The trigger guard features a button safety that engages when you push the button to “Safe”. It engages positively with a click and disengages as easily and securely. The trigger is all metal. The trigger pull is a little on the heavy side, most likely around 6 or 7 lbs. I am still able to get some really tight groups though.
Here’s a better photo of the trigger. It’s pretty wide and grooved. I like it.
Here is one of the many 5 shot groups shot with the Daisy Powerline 880 pellet gun….and with open sights.
The Daisy Powerline 880 will shoot both BBs and .177 pellets. It has a magazine that can hold 50 BBs. Once full, all you have to do is cycle the bolt and pump it up. Pellets are loaded one at a time.
Here is a close up of the bolt. You pull it straight back then load 1 pellet and then push it forward to load the pellet into the chamber. It is a little tricky to get a pellet loaded properly. You have to get it aligned correctly otherwise it will jam. BBs load easily and quickly.
Here’s the loading port. It’s a little tight for pellet loading, at least for my hands and eyes. I would like a little more room but for $35 you can’t get everything. I have to drop the pellet in and then move it to align it correctly and then slowly push the bolt closed.
Here you can see the bolt partially closed. It’s steel and magnetized to hold steel BBs. It pushes pellets into the chamber. The rear of the pellet slides over the bolt head.
The pellet is loaded and aligned with the barrel chamber.

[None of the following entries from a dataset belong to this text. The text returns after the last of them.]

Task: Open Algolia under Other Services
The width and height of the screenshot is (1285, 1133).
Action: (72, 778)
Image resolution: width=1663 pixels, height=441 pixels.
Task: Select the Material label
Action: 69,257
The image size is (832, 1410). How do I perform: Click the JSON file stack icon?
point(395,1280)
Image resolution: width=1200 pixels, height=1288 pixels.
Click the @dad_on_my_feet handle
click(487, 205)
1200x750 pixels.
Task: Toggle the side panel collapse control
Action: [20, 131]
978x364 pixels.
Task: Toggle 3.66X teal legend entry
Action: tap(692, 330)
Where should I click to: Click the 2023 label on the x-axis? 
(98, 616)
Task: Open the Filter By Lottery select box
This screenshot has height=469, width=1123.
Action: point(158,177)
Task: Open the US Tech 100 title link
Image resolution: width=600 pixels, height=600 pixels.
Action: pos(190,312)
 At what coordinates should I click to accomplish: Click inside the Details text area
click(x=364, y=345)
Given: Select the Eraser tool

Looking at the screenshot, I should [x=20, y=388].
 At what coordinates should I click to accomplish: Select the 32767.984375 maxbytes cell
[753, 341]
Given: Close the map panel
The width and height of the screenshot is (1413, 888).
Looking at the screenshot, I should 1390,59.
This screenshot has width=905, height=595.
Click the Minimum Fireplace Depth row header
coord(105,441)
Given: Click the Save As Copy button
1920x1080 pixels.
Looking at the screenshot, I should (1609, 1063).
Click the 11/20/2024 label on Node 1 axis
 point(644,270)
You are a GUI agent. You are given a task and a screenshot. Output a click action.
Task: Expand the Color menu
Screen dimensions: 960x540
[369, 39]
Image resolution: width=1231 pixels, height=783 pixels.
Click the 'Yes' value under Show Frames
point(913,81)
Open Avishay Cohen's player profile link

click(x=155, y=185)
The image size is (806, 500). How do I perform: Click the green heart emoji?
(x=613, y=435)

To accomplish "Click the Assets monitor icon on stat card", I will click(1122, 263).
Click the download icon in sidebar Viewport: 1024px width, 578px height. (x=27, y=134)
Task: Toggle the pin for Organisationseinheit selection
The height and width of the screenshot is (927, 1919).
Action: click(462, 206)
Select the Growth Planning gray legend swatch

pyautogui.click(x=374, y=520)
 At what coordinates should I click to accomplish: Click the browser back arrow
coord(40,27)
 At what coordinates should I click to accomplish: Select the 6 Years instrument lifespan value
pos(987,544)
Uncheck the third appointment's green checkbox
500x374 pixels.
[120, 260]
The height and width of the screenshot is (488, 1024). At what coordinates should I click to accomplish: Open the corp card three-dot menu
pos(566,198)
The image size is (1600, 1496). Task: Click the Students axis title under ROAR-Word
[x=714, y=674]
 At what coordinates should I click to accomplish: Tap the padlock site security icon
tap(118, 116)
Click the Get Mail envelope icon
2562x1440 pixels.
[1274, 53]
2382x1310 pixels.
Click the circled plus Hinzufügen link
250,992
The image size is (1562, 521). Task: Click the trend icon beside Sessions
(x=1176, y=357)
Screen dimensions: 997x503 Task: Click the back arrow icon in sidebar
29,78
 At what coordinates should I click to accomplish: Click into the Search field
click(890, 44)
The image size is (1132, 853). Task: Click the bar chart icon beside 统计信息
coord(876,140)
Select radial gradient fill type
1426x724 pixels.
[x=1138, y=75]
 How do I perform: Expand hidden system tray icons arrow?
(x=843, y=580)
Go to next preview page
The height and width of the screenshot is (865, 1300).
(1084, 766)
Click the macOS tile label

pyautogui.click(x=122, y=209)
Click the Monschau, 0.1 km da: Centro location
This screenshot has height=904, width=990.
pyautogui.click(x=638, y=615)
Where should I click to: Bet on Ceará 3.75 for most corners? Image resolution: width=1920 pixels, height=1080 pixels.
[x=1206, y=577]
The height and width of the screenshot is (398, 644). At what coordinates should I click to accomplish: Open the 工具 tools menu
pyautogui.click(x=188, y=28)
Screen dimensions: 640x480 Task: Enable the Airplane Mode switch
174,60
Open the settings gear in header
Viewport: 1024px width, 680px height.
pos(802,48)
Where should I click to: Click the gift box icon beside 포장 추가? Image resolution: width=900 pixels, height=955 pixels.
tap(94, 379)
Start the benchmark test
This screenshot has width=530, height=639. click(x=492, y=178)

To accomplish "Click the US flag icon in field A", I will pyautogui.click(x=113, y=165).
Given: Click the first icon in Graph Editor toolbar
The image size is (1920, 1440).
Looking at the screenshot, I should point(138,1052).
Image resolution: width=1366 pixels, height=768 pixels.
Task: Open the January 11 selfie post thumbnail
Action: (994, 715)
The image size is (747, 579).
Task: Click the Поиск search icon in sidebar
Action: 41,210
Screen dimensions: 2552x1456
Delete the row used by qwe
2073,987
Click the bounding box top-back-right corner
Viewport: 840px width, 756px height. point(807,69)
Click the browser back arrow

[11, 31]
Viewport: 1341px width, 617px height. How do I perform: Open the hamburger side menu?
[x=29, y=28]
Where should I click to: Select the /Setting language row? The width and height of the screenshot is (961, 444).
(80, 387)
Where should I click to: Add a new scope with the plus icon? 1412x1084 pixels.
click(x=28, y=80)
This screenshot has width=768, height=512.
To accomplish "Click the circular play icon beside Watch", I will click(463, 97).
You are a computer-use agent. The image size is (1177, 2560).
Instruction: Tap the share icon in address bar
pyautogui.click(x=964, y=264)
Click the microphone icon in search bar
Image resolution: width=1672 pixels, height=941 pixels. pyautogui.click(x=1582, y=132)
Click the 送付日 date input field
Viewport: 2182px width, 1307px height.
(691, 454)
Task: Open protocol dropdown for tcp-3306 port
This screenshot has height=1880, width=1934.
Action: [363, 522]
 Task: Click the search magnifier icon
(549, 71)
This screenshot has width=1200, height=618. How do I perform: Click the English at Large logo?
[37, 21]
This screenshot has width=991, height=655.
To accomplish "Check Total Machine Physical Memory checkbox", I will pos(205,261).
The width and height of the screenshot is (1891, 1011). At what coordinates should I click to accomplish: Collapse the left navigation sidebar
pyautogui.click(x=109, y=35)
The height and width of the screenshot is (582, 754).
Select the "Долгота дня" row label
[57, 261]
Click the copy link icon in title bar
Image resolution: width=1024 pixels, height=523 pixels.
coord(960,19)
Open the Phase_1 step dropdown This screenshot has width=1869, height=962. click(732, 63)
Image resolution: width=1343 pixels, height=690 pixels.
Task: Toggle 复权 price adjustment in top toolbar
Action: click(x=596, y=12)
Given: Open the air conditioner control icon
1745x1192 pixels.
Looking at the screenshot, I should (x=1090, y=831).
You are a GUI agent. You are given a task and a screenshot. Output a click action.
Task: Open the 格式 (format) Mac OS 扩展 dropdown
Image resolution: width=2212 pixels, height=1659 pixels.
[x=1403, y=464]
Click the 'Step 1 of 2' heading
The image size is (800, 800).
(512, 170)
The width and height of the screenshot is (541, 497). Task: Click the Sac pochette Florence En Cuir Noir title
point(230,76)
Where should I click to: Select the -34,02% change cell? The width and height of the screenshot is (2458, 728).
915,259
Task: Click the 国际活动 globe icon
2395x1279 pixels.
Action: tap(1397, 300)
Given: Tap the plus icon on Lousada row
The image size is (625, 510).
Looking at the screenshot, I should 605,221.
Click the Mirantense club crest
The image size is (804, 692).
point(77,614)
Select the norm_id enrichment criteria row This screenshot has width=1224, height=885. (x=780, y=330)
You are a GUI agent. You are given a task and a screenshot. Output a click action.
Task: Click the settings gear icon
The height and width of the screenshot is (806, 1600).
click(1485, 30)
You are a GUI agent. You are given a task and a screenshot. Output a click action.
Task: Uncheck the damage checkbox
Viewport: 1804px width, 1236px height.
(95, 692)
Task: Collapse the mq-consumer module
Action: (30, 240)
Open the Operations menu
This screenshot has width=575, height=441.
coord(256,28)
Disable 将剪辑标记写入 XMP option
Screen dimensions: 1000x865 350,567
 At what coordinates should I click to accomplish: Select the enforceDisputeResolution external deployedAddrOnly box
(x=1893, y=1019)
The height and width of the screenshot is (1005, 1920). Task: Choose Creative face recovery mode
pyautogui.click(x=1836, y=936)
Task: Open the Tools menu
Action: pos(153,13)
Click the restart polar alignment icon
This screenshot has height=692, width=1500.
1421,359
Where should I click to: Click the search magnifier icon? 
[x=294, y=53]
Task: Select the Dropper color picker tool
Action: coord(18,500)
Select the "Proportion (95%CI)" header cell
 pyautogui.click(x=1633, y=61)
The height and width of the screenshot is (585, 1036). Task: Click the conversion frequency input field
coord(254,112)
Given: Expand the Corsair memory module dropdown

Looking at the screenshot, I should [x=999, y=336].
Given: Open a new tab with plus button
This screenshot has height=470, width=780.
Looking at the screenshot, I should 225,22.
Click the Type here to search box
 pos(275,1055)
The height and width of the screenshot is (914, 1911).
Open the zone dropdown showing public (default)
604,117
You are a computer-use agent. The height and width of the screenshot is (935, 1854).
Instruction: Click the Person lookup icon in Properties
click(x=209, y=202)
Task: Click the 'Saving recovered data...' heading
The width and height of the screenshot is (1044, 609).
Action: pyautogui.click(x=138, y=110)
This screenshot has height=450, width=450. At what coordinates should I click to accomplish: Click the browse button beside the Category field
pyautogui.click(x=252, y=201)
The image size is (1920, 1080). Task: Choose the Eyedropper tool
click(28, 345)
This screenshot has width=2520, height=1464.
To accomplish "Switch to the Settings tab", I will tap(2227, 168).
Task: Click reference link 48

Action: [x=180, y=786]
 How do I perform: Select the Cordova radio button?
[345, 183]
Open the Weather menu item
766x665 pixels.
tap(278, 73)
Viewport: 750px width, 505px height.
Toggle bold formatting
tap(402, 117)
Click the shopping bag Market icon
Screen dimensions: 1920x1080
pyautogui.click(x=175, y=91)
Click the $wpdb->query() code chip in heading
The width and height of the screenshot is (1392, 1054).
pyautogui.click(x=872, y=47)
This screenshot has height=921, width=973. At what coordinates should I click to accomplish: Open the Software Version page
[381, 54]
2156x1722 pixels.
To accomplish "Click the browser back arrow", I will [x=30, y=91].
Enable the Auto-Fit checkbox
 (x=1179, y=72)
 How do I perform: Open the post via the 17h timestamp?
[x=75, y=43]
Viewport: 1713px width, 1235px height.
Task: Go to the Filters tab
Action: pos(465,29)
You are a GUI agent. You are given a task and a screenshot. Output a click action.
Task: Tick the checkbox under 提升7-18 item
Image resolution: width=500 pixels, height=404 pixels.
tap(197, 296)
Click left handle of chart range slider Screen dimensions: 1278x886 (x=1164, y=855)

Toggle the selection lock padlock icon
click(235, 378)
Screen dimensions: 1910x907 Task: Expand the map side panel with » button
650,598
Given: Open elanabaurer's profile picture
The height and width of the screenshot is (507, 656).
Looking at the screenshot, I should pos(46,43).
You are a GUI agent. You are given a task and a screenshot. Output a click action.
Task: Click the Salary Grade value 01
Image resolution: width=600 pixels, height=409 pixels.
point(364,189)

The multi-pump handle is long with a really good grip handle. The long arm gives you more leverage to pump it. The 880 is very easy to pump 10 times. The pump handle snaps into place when the stroke is completed. The pump arm/handle is plastic and not very rigid. Care must be taken when pumping so the long arm does not break. It is however pretty flexible.
The pump handle is large and will accommodate small or large hands.
Although the pump arm/handle is all plastic the connecting arm and pump actuator are metal. These parts should last for a very long time.
Here is the fully open pump position. It is a rather long stroke but makes for easy pumping.
Here’s another 5 shot group from the Daisy Powerline 880 pellet gun. The Copperhead pellets are not known for accuracy like the JSB pellets but they still grouped very well.
This is my bench rest setup for pellet gun testing. The utility trunk is ideal for bench resting airguns. The Powerline 880 proved to be accurate with most pellets with the exception of the very light hyper-sonic pellets.
JSB pellets are most likely the moist accurate you can buy. They fit tighter than most other pellets and are available is several weights including heavy weights for hunting. Although the Powerline did really well with standard Crosman pellets.
Here’s the JSB pellet grouping of 5 shots. This is about a .60 inch group from 35 feet and with open sights. Oh yea and from a $35 pellet gun.
I would give the Daisy Powerline 880 pellet gun 4 stars out of 5 stars. It’s powerful, accurate, easy to operate, durable and inexpensive. Wow!